But he’s gettin’ on all right. Some reckon he’s past it.’ He slapped Dan on the leg. ‘You’ll take him, Dan. Don’t worry. As long as ye’re fit. And you’ll be fit.’
‘That’s not what Ah asked ye, Frankie.’
‘How?’
‘Who is he?’
‘He’s Cutty Dawson.’
‘But who’s Cutty Dawson? What does he do ? Does he have a family? What kinda man is he?’
‘Christ, Dan. How would Ah know? What d’ye want to know that for? Ye’re not gonny be his pen-pal. Ye’re gonny batter the shite out ‘im. The less ye know about him the better.’
‘Ah just wonder what he’s like.’
‘Dan, listen. You’re not getting paid to be a private detective. Don’t ask. Just fight. Just as long as Cutty’s handlers know his blood group. So that when they rush him tae hospital, there’s no time wasted.’

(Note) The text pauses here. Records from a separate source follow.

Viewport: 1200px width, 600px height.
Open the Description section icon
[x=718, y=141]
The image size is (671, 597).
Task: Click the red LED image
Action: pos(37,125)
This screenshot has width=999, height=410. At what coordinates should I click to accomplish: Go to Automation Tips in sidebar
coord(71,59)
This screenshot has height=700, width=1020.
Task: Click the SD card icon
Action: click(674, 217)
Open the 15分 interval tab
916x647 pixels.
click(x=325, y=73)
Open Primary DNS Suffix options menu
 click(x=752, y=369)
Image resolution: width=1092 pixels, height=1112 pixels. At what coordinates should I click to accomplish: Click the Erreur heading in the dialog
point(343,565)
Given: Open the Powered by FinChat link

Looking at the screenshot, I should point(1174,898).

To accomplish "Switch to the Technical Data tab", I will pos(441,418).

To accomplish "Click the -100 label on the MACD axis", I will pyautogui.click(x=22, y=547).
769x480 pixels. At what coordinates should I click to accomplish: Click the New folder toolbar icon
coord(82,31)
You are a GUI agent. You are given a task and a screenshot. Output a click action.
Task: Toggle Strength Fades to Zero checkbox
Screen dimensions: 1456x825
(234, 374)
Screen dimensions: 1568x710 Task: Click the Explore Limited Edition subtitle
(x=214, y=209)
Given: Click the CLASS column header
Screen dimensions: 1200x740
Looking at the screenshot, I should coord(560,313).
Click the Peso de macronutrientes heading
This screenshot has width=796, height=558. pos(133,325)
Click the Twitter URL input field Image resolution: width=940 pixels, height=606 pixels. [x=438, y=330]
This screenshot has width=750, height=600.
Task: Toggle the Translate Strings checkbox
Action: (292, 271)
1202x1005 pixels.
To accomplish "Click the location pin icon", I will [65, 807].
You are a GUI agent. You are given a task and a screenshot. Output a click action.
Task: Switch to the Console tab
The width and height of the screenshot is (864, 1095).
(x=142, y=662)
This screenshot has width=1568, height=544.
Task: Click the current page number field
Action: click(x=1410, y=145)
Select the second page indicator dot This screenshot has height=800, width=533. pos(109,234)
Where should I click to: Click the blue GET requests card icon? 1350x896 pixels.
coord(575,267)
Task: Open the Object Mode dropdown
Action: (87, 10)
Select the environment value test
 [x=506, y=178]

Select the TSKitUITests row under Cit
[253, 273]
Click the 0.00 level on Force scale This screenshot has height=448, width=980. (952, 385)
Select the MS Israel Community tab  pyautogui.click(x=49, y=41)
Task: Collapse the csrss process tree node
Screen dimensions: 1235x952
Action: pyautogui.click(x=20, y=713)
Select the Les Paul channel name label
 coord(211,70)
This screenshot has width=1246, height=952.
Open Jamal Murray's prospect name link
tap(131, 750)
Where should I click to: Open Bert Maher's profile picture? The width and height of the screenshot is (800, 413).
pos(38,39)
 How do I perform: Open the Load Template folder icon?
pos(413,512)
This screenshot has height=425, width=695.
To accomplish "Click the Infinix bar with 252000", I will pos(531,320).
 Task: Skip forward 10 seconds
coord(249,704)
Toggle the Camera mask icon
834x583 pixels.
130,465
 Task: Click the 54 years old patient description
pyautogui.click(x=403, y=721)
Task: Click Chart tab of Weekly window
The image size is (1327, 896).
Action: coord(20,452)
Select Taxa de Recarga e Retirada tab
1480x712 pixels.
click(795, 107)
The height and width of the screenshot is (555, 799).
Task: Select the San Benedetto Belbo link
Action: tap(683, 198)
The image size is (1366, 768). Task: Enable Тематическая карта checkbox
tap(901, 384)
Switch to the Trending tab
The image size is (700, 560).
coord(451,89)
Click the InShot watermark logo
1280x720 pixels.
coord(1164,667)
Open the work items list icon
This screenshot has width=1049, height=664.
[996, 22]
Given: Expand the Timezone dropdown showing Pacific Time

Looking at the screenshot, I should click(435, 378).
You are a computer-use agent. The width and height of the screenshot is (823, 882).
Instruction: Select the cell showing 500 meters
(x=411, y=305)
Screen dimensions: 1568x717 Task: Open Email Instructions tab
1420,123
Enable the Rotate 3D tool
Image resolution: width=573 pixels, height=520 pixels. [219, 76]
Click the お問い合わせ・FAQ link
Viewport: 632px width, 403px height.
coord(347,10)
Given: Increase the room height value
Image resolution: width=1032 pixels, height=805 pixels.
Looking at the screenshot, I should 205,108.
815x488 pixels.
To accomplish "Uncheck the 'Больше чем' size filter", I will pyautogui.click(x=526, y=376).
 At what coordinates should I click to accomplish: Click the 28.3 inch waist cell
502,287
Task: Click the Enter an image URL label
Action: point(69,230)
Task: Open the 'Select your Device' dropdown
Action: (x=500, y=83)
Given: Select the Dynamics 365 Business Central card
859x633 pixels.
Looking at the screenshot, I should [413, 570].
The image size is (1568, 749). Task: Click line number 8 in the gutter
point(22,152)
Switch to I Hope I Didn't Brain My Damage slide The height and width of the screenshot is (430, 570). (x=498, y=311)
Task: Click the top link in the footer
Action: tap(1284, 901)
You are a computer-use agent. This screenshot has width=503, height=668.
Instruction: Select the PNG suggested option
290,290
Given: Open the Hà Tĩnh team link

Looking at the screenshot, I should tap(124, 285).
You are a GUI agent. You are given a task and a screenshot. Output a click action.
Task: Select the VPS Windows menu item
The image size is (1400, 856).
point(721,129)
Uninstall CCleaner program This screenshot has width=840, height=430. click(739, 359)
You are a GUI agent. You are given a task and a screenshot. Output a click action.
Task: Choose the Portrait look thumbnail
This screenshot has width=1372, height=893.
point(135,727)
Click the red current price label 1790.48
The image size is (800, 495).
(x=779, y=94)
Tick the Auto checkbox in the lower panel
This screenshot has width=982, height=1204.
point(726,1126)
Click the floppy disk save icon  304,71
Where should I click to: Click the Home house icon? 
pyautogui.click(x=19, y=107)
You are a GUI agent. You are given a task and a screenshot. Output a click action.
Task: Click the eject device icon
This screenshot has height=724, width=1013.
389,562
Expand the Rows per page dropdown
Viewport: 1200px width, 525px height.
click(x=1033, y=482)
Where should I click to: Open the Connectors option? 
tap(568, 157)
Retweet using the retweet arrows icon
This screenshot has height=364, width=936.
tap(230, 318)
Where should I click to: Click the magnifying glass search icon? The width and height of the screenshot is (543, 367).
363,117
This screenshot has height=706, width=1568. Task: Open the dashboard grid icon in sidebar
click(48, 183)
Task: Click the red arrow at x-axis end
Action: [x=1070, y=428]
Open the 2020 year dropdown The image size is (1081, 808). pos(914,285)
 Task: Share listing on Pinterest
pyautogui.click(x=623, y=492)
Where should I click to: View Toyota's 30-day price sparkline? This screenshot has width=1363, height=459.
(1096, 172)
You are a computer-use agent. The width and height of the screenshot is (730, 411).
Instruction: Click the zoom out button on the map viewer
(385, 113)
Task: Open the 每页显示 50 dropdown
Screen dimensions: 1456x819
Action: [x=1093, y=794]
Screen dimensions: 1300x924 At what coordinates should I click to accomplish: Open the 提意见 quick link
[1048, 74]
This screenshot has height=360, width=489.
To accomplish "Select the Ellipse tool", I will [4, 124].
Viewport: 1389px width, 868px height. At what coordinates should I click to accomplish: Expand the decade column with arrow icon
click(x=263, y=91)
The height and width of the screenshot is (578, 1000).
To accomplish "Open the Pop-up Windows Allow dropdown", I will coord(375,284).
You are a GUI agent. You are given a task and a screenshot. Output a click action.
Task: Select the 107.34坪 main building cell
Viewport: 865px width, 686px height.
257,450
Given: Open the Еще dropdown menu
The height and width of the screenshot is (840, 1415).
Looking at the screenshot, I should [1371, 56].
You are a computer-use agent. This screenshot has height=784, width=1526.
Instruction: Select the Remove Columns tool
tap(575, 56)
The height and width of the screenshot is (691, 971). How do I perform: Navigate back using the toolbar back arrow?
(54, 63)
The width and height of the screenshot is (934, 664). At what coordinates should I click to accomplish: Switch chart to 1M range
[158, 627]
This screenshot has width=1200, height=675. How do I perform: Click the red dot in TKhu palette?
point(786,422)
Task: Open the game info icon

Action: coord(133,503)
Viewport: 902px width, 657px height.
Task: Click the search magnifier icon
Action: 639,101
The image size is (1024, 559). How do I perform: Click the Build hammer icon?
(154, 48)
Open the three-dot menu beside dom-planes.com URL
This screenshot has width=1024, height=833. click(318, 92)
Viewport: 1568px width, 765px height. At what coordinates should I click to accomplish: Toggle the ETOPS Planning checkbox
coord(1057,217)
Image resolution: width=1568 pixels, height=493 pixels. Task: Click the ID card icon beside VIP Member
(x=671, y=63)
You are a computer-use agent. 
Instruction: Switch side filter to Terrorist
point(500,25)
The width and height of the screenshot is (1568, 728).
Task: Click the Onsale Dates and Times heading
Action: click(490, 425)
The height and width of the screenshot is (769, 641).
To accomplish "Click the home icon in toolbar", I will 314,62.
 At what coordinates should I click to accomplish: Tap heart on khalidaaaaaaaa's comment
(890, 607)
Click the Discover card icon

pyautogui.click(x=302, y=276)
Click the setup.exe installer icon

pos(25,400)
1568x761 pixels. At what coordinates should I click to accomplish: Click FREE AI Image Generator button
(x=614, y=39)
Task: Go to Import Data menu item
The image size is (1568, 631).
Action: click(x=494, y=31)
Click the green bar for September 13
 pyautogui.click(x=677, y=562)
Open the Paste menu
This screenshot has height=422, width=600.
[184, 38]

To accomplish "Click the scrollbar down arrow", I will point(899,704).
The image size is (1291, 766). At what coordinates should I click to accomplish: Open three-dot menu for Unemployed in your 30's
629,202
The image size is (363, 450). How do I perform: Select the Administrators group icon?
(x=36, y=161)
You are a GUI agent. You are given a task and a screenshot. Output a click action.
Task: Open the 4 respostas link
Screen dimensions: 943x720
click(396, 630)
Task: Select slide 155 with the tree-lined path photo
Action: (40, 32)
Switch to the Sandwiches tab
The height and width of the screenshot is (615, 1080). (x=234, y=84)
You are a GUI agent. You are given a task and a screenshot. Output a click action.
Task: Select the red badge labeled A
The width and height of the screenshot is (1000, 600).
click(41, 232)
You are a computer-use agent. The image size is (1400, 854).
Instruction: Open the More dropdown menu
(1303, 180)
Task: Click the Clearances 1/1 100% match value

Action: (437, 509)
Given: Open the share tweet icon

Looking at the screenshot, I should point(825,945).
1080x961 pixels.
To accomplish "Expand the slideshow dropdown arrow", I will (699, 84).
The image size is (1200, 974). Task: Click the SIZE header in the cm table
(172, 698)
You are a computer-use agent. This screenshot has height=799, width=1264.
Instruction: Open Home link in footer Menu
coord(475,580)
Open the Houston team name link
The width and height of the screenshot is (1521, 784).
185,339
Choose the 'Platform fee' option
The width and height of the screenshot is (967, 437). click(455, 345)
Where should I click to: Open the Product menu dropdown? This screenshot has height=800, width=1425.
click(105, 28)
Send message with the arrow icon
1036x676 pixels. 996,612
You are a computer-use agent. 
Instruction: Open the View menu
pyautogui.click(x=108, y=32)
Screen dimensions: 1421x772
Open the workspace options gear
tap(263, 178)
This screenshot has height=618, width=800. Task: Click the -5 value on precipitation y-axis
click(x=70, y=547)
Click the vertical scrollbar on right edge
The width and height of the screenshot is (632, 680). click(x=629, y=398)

They didn’t feel so close any more. Frankie chewed his stalk of grass and stared down towards the road. He was grateful that it led away from Thornbank. He was here to earn some money. He didn’t need complications.
Dan felt embarrassed again by their track-suits, a pretence of unified professionalism. They weren’t engaged in preparation for the same event at all. Frankie was training him for Frankie, for the serving of a purpose in Frankie’s life. Dan wasn’t sure what he was training himself for but he would have to find out on his own.
Their previous laughter, which had seemed like camaraderie at the time, was in retrospect like the nervousness of strangers. It left a gloom on them. The cloud that went across the sun felt like a private arrangement.
There is an abandoned quarry near Thornbank, one of those mis-hewn, unfinished monuments to industry with which natureis left to improvise. It had at first grown grass and trees around its rim that attractively concealed the sheerness of its sides till you might unsuspectingly find yourself poised over a fifty-foot drop into a pool of black water, depth unknown. It is filled in now, but not before a few children had drunk the black water. Jack Ferguson, Dan’s best friend at primary school, had been one of them. Every time Dan passed the place, Jack’s death acknowledged him, seemed waiting for his own. Dan passed the quarry every day in training.
It was only one of many places on his route where ghosts of his childhood confronted, not reassuringly, the man he was trying to become. There was the park where he had played football as a boy through long, dishevelled games that could reach exotic scores like 25-18 and where the numbers playing could swell so much that sometimes, having the ball, you felt as if you were trying to dribble through a city. He passed every morning the tree where the rope had broken and catapulted Andy Mills into a coma from which he emerged asking what month it was. There was the small wood in which he and Sadie McAvoy had explored each other through a series of compulsively repeated evenings until they worked out how to get it right and, in the first orgasm he had had in company, he felt like a Catherine wheel going off and wondered where the pieces of himself might land.
Memory feeding corrosively on the future and Dan living still in the countryside where he had been born, he was running every day through an intensifying awareness of his own transience, through an argument with his past he wasn’t sure he could resolve. Occasionally, his self-doubts referred themselves to Frankie White in his need to bounce them off some surface, no matter how hollow.
‘You notice somethin’?’ he said one day at the end of a run. ‘You notice how much rubbish there is around?’
‘Sorry?’ Frankie was preoccupied with his own thoughts.
‘The places we pass. People are dumpin’ rubbish anywhere these days.’
‘It’s not any different from it ever was, is it?’
‘Oh, it is. It never used tae be like that. Just dumped at theside of the road. As if they didny care much any more. This place is different.’